The response must contain every line below in which "from" appears.

** Data under study follows **

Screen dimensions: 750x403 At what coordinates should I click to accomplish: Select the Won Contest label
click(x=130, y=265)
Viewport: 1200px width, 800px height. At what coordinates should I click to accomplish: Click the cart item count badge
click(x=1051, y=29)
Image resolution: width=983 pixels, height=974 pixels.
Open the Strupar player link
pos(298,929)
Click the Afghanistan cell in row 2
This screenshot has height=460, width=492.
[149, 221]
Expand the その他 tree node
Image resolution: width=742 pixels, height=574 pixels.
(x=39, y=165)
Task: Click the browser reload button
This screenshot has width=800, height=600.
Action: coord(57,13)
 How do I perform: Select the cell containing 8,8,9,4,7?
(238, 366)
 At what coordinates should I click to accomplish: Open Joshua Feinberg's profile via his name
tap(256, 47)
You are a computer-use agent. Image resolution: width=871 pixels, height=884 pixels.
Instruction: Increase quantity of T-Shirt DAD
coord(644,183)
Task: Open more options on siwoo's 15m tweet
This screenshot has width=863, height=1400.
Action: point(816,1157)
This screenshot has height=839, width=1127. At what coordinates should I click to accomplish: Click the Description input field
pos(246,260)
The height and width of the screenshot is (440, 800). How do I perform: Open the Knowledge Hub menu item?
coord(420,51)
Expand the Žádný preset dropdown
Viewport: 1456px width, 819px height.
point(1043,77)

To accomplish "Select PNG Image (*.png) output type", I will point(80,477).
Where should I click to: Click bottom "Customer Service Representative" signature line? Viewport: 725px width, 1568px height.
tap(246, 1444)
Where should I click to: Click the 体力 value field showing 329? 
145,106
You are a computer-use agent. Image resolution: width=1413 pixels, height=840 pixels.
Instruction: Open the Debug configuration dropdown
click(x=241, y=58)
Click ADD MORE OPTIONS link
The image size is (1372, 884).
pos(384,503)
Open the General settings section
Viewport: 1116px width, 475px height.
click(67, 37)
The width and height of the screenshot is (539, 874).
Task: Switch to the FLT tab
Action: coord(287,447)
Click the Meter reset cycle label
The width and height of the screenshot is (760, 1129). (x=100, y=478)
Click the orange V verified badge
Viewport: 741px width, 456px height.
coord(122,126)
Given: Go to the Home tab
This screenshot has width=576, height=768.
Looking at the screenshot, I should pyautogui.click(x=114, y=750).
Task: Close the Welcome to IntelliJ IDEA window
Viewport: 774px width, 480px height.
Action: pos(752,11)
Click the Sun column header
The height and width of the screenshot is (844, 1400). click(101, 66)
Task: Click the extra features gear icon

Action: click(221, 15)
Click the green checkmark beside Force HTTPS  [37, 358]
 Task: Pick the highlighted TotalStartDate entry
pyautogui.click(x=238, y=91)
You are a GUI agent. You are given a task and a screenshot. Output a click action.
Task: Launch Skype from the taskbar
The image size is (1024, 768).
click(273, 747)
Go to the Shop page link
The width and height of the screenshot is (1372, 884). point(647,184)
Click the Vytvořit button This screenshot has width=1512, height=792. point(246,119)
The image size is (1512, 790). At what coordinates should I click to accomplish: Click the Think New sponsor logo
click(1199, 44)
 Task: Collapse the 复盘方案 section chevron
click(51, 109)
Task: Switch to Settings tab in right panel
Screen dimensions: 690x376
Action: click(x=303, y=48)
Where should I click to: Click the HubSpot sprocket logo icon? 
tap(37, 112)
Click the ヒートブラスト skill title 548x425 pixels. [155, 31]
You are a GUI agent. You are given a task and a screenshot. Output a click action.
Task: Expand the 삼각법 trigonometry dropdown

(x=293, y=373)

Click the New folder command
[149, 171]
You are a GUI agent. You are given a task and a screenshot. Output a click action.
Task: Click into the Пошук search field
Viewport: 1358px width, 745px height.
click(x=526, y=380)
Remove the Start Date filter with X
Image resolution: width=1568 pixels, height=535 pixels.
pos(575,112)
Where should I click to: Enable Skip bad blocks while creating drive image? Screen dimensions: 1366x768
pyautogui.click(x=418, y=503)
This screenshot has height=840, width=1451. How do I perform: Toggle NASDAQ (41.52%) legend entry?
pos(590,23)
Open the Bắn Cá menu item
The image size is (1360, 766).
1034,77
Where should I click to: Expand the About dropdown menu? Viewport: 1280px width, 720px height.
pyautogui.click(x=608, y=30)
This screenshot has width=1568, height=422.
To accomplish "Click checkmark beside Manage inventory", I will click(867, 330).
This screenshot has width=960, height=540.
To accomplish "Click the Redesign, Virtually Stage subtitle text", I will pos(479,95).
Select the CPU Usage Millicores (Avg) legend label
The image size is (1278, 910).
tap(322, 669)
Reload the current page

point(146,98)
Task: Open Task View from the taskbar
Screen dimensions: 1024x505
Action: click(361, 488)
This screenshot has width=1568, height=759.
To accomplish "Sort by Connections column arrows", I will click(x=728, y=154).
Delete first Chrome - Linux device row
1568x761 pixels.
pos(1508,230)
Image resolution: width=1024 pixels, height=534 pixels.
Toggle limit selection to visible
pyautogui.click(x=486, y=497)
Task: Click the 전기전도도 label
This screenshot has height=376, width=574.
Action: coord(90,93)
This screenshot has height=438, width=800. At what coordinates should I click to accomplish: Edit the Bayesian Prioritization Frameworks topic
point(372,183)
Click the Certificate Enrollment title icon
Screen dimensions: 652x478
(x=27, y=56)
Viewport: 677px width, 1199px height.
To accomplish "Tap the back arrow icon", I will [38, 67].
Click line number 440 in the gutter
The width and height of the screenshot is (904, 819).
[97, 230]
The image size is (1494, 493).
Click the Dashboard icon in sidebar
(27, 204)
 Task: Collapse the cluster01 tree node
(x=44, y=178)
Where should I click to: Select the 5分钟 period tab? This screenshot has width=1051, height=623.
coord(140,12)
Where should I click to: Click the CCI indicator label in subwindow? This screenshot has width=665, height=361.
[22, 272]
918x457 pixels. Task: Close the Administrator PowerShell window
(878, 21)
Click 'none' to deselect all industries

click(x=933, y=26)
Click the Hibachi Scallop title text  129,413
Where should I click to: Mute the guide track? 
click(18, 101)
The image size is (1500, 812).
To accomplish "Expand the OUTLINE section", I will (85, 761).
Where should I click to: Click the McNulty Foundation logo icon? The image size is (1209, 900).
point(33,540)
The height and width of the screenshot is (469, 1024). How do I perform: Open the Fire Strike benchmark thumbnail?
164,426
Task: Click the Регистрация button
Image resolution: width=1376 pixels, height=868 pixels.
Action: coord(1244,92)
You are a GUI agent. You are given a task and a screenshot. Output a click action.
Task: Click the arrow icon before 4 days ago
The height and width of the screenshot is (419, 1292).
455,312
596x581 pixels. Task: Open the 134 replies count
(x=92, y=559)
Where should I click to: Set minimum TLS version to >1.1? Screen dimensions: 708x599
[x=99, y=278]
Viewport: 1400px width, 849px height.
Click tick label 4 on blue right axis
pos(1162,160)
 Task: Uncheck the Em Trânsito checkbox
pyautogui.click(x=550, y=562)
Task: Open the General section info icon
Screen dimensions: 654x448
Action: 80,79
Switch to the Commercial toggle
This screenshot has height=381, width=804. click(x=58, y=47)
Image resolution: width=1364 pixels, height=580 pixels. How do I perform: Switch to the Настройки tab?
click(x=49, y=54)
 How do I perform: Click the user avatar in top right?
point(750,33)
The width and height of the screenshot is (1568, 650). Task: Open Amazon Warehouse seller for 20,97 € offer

** End of Data under study **

## Result
Task: Launch Skype from the taskbar
Task: Open Task View from the taskbar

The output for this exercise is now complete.